When your reviewer does come back with comments and attacks, be thankful and humble. Ask them how they came to consider their approach and if it can be mitigated. If you feel that elements of your design mitigate the proposed attack, ask respectfully whether they might help. Try to make your reviewer happy that they helped you rather than getting into an argument; you may need their help again.
6. Know when to iterate and when to abandon
Sooner or later an issue will arise in your design. Whether this is identified by you, your teammates, your reviewer, or an independent researcher does not matter. Vulnerabilities and limitation are not the end of the world as design can be iterative. Issues might be simple to fix: the addition of round constants to a key schedule; adding authentication to a packet in a protocol; properly sanitising input data for an application. In such cases, admit your flaw(s), make the small change(s) and humbly ask if the issue(s) has/have been fully addressed. In other cases, issues can be much more significant. Some vulnerabilities can be catastrophically exploited and major surgery to your design would be warranted. When such problems arise, it is often best to (painfully) abandon your design and start again from scratch. It is natural that people are reluctant to write-off significant quantities of effort, but some of the worst cryptographic problems have resulted from baroque and complicated designs trying to salvage hope from serious issues.

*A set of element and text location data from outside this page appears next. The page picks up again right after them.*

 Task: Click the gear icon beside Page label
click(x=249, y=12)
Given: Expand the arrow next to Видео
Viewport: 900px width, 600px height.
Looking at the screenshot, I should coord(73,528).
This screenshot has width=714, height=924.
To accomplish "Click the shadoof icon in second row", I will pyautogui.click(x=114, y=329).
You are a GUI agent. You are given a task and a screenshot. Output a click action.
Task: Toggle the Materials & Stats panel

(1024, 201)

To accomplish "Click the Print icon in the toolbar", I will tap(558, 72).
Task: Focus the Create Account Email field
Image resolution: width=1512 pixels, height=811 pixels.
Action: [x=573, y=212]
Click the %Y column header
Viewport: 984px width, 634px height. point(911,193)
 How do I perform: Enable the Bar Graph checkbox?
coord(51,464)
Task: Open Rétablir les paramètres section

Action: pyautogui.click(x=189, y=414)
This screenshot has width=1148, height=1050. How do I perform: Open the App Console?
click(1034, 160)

7. Learn to use some analytical tools
Lastly, it should be clear that improving cryptographic design skills depends heavily on learning from expert cryptanalytic skills. Moreover these skills are a very rare resource which are highly in demand. It can be a while before you convince a professional to devote time and effort to looking at your designs. A less effective but more accessible level of analysis is increasingly available from automated tools. These tools can be difficult to master, but in learning their foibles, you can also gain insight into cryptanalytic techniques. For primitive designs, there are automated tools for analysing $S$-box properties or performing Matsui's algorithm, or for costing the complex array of lattice attacks. For protocol analysis there are formal methods tools such as Tamarin, ProVerif, and CPSA. For implementations there are tools such as Cryptol and SAW. The tool writers are usually very keen to expand their user base and user communities for these will often be willing and able to extend their help in supporting newcomers. The tools may not yet be able to replace the best human cryptanalysts, but their analyses are thorough, "objective" and replicable. Mastering the tools will often teach you a good amount of cryptanalysis.
Post scriptum
Let me conclude by saying that a desire to attain cryptographic design expertise is a laudable aim, but highly ambitious. I consider it significantly harder than cryptanalysis in many ways (in cryptography we need everything to be right; in cryptanalysis we need only a single mistake). To acquire such skill requires significant "social credit" with those able to help you on your journey and the first steps should be to acquire such credit by demonstrating that you understand the power of the sister skill of cryptanalysis. A repeated and annoying assumption from many is that they are a priori entitled to such credit from the cryptologic community.